◆ **REQUEST**:
Reproduce the material below word for word, starting at the line that contains "Select CD-ROM drive mode" and ending at the line that contains "Looking at the screenshot, I should click(x=1270, y=17).", with both of those lines included.

◆ **RECORDS PROVIDED**:
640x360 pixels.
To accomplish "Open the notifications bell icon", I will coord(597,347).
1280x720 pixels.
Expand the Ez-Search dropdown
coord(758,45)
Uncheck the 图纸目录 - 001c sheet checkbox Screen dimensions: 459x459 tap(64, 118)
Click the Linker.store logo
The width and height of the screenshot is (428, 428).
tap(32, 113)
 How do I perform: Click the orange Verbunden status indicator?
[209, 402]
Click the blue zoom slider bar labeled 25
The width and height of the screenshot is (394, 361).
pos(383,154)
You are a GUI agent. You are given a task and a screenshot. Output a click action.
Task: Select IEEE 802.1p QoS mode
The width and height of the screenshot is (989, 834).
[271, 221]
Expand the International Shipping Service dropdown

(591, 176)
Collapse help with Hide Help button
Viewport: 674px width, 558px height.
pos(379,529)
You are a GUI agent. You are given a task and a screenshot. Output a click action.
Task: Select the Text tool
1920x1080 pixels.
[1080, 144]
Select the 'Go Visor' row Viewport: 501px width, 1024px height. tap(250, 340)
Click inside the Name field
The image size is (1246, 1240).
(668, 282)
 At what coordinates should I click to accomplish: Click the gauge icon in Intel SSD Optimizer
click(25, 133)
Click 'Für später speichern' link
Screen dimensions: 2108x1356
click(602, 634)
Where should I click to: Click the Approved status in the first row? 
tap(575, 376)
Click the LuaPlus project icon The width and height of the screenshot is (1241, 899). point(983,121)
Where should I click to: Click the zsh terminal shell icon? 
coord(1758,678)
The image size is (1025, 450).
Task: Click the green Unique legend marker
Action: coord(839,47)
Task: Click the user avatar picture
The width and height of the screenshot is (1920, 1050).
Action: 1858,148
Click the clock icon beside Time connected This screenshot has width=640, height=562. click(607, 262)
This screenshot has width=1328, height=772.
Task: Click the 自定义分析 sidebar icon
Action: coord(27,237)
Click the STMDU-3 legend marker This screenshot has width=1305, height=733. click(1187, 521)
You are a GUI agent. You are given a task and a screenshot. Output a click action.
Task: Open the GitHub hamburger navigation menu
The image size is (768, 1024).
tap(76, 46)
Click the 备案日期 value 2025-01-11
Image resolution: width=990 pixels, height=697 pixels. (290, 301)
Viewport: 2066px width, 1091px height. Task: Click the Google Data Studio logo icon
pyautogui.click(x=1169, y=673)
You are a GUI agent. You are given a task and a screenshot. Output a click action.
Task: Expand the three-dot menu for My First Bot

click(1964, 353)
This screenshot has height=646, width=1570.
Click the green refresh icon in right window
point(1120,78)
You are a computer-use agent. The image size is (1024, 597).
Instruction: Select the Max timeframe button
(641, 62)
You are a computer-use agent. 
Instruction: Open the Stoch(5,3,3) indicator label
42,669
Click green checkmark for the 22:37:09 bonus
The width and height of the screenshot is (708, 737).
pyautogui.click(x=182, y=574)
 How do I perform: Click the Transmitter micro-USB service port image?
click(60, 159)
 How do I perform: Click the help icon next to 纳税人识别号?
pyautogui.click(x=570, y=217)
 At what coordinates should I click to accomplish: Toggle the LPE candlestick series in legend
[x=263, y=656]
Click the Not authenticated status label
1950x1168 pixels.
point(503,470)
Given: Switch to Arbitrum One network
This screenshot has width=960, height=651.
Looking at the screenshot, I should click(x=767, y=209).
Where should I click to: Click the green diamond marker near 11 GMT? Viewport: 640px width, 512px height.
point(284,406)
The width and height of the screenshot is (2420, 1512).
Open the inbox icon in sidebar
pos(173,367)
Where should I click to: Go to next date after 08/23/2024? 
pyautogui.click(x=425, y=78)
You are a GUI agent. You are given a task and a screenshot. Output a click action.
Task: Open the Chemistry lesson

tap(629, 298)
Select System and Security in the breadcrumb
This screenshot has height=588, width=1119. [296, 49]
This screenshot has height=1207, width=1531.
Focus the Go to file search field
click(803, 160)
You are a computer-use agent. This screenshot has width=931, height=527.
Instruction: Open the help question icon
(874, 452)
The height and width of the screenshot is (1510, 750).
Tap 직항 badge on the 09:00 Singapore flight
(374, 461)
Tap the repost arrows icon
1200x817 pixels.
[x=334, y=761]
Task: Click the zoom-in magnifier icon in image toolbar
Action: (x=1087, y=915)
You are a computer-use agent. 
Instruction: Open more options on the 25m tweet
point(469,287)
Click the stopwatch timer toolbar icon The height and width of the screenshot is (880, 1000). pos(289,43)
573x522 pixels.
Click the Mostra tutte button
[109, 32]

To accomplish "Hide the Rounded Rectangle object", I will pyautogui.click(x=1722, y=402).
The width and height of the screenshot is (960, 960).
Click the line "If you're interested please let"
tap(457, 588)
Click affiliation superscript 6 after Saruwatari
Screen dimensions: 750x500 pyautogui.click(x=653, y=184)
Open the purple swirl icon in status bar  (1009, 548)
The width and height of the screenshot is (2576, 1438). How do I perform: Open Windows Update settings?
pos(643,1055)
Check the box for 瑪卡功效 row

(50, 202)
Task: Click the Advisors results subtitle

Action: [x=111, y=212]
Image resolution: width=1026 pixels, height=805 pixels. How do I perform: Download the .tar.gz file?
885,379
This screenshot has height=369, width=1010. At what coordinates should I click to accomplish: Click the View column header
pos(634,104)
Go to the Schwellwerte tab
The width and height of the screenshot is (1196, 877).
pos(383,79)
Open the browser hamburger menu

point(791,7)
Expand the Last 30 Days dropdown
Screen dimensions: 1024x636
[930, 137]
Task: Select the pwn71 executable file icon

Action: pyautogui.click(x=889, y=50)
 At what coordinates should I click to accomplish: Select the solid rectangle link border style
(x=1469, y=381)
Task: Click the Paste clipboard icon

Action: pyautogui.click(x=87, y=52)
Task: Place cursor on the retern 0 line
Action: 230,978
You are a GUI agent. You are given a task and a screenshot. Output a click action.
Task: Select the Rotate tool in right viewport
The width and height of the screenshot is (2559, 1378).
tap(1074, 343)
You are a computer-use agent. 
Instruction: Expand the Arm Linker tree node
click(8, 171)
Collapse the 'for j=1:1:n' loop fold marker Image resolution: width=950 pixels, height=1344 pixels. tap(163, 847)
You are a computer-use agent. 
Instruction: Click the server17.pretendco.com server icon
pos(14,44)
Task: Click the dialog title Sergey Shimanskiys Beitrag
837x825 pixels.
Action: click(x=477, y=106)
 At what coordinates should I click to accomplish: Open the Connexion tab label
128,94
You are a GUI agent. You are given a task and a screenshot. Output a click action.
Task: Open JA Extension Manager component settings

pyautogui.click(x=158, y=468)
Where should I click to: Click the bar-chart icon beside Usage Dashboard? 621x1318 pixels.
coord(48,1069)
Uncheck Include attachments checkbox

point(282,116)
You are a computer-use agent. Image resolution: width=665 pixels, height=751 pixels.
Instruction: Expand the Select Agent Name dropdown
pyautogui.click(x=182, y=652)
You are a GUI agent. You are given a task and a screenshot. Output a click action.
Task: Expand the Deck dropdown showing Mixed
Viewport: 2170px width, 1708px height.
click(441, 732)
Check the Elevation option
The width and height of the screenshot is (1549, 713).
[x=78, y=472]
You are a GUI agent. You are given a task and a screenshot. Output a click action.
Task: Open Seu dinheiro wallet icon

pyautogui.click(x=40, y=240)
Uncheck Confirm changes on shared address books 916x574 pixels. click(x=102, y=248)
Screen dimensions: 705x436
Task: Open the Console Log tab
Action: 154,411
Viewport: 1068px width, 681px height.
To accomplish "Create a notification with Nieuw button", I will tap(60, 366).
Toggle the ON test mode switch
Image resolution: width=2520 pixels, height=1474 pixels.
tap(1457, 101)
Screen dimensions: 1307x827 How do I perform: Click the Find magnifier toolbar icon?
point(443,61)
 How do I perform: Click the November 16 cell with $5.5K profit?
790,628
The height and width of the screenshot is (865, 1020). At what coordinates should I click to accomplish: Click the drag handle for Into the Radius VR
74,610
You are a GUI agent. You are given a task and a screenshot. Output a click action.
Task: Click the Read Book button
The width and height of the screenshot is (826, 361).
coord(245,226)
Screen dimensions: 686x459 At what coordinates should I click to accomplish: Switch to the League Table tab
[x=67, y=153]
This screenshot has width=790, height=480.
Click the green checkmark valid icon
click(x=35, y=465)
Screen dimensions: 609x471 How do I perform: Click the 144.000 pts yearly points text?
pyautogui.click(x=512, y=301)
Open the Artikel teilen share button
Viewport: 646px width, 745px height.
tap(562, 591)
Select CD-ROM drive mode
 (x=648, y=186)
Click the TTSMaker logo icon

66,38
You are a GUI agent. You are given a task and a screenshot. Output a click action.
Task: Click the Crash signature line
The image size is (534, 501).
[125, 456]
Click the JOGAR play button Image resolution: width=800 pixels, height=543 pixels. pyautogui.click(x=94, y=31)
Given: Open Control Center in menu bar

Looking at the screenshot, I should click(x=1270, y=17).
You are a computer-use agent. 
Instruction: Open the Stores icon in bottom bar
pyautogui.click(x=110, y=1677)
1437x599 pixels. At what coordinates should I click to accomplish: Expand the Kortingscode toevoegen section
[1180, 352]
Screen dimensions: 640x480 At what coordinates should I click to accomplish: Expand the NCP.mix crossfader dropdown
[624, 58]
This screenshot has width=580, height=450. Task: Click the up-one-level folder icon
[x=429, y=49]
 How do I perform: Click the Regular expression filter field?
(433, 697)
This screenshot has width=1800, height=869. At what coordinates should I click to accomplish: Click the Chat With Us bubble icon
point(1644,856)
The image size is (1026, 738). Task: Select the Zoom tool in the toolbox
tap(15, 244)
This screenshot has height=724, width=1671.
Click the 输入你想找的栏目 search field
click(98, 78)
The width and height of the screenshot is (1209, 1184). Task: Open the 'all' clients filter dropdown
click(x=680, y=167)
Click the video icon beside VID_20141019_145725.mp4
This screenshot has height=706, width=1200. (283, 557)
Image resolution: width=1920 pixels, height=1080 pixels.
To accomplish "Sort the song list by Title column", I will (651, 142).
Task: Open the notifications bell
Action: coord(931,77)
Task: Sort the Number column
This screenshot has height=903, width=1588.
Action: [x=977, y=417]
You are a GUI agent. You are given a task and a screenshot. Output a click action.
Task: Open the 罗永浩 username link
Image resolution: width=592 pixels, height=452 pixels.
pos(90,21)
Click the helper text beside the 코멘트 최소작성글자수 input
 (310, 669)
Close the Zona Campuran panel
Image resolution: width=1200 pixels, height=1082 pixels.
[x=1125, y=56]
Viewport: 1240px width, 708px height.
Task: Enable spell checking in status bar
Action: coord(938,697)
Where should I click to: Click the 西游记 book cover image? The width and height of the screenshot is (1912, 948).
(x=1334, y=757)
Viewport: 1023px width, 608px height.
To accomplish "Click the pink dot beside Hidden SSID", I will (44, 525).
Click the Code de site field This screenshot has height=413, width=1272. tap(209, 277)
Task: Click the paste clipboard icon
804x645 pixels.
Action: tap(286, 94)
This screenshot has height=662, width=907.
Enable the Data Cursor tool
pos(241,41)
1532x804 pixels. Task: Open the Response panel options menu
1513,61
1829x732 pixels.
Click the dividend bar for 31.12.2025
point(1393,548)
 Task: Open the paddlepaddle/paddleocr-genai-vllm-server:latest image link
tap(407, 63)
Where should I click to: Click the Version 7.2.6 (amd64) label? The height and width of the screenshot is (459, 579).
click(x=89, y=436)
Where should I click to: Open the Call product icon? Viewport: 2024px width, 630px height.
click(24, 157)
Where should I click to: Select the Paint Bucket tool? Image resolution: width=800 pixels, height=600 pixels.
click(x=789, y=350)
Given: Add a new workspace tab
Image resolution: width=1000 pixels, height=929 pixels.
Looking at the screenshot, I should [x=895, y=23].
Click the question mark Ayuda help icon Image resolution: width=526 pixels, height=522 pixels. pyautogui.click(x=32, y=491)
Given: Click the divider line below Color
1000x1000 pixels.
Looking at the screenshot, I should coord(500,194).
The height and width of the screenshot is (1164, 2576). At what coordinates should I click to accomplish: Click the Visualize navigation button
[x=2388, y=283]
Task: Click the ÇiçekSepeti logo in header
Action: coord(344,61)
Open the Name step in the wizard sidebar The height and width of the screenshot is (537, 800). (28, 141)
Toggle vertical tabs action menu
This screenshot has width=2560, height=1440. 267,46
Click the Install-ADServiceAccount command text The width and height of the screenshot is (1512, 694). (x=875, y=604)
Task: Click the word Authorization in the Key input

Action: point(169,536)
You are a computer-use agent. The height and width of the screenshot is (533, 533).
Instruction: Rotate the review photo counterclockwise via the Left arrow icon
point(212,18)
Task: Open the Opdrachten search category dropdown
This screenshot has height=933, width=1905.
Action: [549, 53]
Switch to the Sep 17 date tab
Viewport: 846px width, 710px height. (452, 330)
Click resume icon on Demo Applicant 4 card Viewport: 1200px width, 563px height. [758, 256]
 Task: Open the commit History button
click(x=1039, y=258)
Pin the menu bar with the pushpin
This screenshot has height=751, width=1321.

◆ **ANSWER**:
Select CD-ROM drive mode
 (x=648, y=186)
Click the TTSMaker logo icon

66,38
You are a GUI agent. You are given a task and a screenshot. Output a click action.
Task: Click the Crash signature line
The image size is (534, 501).
[125, 456]
Click the JOGAR play button Image resolution: width=800 pixels, height=543 pixels. pyautogui.click(x=94, y=31)
Given: Open Control Center in menu bar

Looking at the screenshot, I should click(x=1270, y=17).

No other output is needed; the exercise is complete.